[Text and element pointing items]
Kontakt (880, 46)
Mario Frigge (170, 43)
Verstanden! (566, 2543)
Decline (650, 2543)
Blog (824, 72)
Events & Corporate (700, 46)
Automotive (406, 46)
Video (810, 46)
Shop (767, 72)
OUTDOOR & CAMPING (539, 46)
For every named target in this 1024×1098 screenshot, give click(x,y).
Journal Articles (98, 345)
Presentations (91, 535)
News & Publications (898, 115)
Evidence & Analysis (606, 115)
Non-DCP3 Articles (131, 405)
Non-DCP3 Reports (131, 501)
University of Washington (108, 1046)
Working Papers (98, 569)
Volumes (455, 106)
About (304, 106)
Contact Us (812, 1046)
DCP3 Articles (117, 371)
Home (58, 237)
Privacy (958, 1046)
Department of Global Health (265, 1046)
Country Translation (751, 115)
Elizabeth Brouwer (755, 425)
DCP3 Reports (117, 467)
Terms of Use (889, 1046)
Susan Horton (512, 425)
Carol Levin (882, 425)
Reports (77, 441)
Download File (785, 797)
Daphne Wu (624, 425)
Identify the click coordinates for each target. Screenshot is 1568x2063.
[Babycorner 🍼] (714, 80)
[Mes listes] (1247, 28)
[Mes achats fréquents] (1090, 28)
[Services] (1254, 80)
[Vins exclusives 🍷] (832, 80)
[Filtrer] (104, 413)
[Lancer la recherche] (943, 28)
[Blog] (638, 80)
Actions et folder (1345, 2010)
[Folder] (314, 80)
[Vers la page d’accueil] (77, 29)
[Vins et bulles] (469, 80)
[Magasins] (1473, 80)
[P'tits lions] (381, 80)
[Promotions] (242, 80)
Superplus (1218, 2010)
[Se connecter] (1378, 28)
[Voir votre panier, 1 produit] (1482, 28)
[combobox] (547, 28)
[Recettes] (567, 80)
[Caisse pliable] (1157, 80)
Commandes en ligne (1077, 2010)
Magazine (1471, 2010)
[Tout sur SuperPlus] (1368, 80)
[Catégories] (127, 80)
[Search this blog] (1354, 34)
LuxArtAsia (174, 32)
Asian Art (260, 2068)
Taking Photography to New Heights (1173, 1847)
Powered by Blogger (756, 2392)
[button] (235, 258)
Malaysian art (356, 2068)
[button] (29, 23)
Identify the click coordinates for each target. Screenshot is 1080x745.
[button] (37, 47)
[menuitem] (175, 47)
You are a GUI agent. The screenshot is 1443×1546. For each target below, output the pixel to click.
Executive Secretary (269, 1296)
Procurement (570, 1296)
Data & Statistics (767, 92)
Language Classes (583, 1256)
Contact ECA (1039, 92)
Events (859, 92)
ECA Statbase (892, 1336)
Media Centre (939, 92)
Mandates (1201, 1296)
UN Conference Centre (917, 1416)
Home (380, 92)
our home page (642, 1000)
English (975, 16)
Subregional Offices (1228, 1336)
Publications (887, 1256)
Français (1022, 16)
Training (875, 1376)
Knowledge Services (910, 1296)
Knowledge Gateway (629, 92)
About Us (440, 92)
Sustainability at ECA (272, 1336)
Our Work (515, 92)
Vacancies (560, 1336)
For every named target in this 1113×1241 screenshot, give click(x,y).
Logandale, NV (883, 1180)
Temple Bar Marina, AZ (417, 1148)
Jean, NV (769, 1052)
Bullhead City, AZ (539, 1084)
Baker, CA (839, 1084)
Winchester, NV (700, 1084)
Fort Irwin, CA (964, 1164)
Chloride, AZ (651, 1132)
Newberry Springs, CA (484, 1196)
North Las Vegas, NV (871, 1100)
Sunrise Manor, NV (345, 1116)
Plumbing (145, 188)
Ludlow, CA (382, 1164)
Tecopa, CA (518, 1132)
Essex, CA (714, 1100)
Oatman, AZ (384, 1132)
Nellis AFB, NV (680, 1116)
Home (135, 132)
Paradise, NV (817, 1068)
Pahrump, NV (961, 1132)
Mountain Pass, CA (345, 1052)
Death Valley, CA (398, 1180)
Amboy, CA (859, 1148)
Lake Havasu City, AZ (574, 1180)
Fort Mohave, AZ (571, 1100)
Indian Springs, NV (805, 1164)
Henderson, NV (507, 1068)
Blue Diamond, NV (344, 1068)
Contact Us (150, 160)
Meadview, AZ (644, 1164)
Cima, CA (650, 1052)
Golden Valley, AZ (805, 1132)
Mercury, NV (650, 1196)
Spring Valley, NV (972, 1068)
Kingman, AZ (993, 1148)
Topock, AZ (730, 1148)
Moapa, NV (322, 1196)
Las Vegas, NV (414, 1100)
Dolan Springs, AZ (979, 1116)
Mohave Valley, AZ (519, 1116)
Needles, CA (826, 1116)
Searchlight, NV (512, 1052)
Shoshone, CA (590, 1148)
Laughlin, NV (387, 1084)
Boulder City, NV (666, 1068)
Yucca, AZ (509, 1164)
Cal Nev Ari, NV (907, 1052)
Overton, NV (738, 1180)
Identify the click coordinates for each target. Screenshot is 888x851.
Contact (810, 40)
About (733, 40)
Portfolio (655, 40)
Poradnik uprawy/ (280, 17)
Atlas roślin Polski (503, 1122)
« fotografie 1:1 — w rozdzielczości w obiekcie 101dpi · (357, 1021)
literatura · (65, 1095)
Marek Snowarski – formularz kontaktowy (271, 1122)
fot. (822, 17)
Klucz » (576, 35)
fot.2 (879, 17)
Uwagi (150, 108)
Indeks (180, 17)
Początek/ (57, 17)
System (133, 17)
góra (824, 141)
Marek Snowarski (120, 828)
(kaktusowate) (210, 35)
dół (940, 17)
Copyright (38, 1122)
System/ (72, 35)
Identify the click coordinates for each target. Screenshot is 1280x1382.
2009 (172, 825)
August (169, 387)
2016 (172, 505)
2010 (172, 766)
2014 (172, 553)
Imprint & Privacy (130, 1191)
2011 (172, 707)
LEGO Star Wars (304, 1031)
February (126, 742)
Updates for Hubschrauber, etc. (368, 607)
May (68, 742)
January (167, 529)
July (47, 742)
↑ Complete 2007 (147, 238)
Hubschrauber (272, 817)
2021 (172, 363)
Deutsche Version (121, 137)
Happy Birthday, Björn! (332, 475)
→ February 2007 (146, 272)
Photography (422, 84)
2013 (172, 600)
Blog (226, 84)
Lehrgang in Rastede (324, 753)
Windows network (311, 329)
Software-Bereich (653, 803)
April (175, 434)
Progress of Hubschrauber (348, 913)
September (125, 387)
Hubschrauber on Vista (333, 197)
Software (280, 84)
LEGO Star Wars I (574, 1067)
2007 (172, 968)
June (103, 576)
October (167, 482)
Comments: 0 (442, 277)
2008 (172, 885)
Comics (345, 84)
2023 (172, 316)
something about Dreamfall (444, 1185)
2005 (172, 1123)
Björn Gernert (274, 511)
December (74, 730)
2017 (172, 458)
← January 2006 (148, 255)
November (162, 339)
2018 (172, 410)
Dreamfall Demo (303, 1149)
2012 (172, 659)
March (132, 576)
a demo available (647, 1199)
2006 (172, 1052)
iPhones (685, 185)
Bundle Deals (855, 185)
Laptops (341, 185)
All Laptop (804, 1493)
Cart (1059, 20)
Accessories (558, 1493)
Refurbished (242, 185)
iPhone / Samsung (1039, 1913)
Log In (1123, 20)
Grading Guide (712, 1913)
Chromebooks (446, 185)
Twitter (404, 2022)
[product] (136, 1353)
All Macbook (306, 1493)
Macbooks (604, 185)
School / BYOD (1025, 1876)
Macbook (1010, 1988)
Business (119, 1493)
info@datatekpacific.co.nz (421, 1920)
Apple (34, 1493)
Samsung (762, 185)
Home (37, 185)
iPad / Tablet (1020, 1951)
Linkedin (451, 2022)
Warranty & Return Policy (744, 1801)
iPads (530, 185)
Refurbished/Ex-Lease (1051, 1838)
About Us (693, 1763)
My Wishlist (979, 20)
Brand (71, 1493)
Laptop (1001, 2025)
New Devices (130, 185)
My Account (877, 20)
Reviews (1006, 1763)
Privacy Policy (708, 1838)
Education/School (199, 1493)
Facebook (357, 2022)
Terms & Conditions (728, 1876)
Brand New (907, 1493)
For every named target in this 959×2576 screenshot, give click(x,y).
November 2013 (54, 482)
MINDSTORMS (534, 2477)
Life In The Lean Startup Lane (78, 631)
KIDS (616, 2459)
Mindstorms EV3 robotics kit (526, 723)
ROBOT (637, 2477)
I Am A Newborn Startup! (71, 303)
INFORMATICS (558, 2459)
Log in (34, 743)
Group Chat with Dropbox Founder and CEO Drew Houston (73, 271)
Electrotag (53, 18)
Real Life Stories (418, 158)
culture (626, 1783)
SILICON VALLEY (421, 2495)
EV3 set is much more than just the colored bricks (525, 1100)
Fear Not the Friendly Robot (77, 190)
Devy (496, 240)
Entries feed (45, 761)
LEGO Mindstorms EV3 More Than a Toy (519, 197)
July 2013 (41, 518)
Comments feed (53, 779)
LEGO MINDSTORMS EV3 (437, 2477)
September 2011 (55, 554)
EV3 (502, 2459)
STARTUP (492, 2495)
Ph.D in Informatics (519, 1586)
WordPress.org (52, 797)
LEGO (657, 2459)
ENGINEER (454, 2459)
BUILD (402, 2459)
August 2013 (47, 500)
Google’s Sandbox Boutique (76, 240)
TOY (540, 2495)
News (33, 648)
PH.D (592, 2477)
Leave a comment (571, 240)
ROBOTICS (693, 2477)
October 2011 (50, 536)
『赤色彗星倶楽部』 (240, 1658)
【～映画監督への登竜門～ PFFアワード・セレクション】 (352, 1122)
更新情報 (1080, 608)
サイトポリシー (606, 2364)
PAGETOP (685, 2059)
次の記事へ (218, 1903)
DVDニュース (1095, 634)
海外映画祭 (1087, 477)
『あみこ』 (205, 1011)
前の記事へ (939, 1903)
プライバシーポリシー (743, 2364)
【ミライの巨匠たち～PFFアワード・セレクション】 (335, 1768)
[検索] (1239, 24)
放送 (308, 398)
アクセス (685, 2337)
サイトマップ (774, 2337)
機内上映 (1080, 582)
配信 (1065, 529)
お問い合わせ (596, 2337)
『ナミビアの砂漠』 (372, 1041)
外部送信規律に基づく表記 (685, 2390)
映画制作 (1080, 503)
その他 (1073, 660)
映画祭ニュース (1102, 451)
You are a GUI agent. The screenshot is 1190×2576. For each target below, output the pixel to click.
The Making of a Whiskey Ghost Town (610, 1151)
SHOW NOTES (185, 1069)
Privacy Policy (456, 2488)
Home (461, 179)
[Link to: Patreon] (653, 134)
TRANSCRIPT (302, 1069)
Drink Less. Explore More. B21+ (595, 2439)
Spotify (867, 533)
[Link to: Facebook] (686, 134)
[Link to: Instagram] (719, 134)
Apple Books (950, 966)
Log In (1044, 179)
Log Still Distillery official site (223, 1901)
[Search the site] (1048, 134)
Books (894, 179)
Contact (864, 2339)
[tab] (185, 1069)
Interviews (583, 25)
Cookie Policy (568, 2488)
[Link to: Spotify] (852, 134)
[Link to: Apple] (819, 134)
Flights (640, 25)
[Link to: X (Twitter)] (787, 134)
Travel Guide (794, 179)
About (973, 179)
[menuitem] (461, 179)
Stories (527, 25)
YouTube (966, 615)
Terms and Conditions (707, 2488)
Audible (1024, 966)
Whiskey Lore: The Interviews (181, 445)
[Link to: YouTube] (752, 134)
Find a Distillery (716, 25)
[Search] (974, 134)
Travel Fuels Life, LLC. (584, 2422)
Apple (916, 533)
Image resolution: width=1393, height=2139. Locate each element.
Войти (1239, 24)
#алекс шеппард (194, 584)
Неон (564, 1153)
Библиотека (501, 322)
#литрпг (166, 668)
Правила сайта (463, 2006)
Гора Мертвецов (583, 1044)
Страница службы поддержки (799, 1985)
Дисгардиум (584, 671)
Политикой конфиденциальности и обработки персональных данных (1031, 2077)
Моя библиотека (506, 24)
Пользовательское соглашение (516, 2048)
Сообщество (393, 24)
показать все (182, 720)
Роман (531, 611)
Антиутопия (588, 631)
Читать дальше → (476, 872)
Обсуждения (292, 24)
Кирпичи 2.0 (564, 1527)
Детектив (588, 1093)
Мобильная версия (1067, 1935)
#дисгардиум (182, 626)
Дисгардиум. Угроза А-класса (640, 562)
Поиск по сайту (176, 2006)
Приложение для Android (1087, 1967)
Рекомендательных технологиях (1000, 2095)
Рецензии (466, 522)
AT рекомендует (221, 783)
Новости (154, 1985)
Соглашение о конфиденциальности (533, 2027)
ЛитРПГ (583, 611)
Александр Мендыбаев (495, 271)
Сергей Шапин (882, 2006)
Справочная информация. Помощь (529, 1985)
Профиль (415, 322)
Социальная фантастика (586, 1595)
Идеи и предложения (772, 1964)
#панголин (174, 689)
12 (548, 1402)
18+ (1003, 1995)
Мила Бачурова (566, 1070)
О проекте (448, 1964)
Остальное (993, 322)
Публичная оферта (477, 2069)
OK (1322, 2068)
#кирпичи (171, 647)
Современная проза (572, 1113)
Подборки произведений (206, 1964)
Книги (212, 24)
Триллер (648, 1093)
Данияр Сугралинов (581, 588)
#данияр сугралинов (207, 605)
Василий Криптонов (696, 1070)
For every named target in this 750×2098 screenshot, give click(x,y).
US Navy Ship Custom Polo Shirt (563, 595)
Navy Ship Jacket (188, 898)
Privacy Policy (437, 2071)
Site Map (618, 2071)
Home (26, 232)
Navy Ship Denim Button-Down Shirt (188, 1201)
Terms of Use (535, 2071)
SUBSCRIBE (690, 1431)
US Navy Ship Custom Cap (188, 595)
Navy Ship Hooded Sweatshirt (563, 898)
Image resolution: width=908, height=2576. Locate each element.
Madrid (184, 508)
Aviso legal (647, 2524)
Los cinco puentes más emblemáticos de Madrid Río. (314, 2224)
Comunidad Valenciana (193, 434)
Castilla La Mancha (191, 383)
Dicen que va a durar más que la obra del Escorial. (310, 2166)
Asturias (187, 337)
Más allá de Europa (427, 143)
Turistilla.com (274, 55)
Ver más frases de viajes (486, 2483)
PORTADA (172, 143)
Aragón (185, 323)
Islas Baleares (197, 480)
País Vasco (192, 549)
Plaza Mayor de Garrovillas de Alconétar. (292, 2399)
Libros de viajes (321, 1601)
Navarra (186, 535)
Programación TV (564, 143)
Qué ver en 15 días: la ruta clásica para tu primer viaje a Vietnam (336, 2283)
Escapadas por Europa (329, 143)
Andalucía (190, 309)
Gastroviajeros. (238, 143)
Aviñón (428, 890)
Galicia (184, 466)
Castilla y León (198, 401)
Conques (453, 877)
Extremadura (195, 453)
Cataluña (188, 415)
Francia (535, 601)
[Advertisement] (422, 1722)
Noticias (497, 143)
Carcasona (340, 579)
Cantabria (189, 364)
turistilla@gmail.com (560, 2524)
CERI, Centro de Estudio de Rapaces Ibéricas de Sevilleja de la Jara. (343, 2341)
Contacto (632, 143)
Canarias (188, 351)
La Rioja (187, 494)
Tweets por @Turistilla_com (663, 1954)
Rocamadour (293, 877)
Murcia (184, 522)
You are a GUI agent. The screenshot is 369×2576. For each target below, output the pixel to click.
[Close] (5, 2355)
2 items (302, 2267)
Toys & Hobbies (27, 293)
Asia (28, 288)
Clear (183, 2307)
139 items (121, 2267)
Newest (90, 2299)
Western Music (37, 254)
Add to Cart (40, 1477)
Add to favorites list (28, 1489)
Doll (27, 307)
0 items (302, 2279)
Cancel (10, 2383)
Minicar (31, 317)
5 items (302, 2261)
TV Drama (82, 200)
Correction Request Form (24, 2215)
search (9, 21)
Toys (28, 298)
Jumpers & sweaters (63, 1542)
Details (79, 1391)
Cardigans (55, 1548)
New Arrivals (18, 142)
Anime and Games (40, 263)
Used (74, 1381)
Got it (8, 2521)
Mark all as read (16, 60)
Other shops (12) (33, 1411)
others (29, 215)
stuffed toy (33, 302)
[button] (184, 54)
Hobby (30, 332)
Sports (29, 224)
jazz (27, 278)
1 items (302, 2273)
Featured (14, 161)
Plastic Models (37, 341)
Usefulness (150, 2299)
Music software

TASK INSTRUCTIONS> Report every line of the items above that contains the string "Knowledge", copying each line in full. Case counts.

RESPONSE BELOW>
Knowledge Services (910, 1296)
Knowledge Gateway (629, 92)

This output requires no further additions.